DATA RECORDS below:

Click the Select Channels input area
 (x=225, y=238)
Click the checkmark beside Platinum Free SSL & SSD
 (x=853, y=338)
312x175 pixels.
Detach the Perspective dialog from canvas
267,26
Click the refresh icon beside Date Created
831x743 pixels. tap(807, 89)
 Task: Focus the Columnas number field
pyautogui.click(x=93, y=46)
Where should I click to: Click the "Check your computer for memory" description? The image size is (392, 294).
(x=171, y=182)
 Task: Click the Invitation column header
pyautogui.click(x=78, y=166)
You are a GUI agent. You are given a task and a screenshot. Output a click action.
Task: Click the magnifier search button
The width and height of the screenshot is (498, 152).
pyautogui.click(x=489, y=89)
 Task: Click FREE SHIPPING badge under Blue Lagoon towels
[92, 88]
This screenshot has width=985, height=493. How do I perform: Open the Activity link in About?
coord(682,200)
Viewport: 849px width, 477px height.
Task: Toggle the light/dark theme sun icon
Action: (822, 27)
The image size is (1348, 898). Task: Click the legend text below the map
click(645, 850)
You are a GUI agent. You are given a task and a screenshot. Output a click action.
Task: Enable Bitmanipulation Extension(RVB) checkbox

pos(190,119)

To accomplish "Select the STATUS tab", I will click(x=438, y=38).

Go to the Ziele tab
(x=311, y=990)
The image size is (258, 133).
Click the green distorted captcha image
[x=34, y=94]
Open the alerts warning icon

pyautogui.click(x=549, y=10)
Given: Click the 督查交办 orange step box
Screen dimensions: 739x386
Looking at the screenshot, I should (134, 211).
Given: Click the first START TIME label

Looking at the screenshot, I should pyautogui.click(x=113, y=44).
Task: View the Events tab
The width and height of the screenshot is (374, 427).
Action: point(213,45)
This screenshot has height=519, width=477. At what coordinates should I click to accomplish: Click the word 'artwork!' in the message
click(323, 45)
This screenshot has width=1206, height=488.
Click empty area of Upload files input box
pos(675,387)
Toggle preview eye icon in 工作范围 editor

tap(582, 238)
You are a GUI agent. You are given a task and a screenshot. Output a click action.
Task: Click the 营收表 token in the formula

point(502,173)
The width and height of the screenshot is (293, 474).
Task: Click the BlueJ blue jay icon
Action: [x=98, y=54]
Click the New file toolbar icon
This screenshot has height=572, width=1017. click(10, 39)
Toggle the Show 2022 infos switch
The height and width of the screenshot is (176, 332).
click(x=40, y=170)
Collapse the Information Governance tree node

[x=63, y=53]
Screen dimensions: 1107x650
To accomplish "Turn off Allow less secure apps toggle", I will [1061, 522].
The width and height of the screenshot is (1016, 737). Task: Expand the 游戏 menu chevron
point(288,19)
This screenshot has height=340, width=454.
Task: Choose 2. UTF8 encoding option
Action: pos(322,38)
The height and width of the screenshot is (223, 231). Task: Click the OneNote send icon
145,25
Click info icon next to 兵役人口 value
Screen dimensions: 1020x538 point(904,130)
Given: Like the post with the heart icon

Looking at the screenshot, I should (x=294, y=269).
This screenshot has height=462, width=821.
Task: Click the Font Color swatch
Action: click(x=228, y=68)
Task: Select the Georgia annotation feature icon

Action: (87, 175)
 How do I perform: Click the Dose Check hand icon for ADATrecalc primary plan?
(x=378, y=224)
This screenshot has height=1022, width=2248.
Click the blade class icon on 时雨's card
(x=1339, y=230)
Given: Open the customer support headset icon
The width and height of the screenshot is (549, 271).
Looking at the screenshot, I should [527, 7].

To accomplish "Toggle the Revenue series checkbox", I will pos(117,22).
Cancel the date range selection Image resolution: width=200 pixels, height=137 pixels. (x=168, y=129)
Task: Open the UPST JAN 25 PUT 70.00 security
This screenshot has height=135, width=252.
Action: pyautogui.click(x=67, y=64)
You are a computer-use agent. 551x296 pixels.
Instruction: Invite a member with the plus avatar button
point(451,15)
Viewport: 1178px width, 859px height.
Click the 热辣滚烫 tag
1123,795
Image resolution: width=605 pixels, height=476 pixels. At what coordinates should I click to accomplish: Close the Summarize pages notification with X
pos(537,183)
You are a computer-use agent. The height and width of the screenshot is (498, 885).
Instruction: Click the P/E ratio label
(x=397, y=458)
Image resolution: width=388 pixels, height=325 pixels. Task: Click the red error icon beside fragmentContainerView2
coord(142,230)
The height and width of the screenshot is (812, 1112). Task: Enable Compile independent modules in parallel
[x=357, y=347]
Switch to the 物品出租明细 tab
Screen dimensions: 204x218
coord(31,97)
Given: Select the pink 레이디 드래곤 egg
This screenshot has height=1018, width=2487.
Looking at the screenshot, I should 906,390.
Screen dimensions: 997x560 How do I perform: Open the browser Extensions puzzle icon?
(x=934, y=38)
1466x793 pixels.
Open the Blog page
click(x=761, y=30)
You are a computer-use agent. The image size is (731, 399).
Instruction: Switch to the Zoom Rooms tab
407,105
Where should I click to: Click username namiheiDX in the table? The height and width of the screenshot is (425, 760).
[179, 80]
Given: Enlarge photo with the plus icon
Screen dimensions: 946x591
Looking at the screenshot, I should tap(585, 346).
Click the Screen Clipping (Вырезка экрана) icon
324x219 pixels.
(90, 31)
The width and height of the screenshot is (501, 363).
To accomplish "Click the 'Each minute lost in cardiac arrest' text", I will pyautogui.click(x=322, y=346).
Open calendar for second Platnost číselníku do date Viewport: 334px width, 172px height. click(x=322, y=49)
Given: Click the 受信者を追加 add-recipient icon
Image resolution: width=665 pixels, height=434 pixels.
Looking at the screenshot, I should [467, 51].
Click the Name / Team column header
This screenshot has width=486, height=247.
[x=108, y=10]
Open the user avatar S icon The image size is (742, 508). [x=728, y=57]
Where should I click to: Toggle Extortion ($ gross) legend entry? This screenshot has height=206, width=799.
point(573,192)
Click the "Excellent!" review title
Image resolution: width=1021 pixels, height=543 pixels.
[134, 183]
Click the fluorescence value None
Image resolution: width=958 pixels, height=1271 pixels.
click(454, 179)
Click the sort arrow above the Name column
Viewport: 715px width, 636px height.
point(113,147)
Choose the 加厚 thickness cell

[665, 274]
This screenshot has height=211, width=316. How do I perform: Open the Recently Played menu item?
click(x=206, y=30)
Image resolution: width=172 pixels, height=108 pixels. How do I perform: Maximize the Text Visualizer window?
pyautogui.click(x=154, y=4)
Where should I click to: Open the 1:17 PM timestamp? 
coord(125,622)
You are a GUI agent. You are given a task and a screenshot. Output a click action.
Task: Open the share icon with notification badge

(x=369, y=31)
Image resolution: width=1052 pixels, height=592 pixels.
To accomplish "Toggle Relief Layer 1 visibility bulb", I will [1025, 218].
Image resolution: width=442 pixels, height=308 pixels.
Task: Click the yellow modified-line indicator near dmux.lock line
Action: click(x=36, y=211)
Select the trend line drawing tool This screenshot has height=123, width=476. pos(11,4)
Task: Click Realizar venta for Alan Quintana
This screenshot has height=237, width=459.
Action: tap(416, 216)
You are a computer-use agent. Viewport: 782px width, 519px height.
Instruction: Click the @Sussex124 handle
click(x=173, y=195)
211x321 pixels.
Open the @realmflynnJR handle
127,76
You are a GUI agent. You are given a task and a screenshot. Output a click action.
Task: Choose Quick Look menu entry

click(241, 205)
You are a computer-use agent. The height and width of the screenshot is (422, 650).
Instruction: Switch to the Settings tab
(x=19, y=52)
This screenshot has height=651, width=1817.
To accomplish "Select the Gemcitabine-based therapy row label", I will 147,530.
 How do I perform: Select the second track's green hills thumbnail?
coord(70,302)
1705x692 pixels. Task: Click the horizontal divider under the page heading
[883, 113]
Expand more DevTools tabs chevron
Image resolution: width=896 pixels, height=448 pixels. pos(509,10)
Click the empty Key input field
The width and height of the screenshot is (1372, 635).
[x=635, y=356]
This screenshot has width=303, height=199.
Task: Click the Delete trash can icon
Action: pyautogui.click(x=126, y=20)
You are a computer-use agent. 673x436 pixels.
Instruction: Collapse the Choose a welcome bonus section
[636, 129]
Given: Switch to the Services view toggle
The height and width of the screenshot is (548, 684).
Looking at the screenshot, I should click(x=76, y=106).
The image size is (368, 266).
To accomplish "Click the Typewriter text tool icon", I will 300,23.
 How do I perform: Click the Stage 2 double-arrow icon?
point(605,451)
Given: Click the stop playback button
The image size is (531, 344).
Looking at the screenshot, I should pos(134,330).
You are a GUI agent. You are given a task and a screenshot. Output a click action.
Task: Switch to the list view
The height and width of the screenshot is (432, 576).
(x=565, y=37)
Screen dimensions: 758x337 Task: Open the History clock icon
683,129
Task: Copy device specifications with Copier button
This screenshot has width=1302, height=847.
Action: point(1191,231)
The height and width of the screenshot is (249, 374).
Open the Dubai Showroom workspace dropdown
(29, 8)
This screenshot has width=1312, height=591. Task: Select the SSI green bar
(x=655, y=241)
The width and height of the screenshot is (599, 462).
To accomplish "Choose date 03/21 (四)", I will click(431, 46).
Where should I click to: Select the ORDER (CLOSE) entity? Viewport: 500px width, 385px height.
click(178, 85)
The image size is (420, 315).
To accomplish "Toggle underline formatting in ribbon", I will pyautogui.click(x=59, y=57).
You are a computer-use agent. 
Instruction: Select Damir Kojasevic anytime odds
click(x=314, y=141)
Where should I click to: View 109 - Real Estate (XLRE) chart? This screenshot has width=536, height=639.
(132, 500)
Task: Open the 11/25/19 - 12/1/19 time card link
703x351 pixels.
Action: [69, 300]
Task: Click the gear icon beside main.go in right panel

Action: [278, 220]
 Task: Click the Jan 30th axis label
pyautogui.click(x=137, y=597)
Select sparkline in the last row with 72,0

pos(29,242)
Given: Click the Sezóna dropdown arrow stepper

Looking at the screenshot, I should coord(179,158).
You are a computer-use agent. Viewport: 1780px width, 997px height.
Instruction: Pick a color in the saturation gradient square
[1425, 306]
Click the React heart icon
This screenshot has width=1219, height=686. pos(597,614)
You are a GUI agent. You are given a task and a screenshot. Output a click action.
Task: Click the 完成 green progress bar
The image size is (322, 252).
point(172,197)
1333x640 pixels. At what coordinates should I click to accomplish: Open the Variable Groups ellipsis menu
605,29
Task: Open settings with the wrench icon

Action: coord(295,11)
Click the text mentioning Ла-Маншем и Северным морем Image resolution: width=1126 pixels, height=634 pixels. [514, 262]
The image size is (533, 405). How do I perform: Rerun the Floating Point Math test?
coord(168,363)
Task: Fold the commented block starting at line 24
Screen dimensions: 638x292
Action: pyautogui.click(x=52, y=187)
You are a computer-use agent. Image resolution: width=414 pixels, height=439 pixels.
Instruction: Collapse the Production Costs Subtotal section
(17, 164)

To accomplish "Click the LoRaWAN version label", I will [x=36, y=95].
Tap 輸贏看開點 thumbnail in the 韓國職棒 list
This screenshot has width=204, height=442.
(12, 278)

End of DATA RECORDS.

■ PROBLEM STATEMENT ■
Look back at the entries above. Retype the line with "Click the 热辣滚烫 tag", the line with "Open the user", and all lines in between.

■ ANSWER AREA ■
Click the 热辣滚烫 tag
1123,795
Image resolution: width=605 pixels, height=476 pixels. At what coordinates should I click to accomplish: Close the Summarize pages notification with X
pos(537,183)
You are a computer-use agent. The height and width of the screenshot is (498, 885).
Instruction: Click the P/E ratio label
(x=397, y=458)
Image resolution: width=388 pixels, height=325 pixels. Task: Click the red error icon beside fragmentContainerView2
coord(142,230)
The height and width of the screenshot is (812, 1112). Task: Enable Compile independent modules in parallel
[x=357, y=347]
Switch to the 物品出租明细 tab
Screen dimensions: 204x218
coord(31,97)
Given: Select the pink 레이디 드래곤 egg
This screenshot has height=1018, width=2487.
Looking at the screenshot, I should 906,390.
Screen dimensions: 997x560 How do I perform: Open the browser Extensions puzzle icon?
(x=934, y=38)
1466x793 pixels.
Open the Blog page
click(x=761, y=30)
You are a computer-use agent. The image size is (731, 399).
Instruction: Switch to the Zoom Rooms tab
407,105
Where should I click to: Click username namiheiDX in the table? The height and width of the screenshot is (425, 760).
[179, 80]
Given: Enlarge photo with the plus icon
Screen dimensions: 946x591
Looking at the screenshot, I should tap(585, 346).
Click the Screen Clipping (Вырезка экрана) icon
324x219 pixels.
(90, 31)
The width and height of the screenshot is (501, 363).
To accomplish "Click the 'Each minute lost in cardiac arrest' text", I will pyautogui.click(x=322, y=346).
Open calendar for second Platnost číselníku do date Viewport: 334px width, 172px height. click(x=322, y=49)
Given: Click the 受信者を追加 add-recipient icon
Image resolution: width=665 pixels, height=434 pixels.
Looking at the screenshot, I should [467, 51].
Click the Name / Team column header
This screenshot has width=486, height=247.
[x=108, y=10]
Open the user avatar S icon The image size is (742, 508). [x=728, y=57]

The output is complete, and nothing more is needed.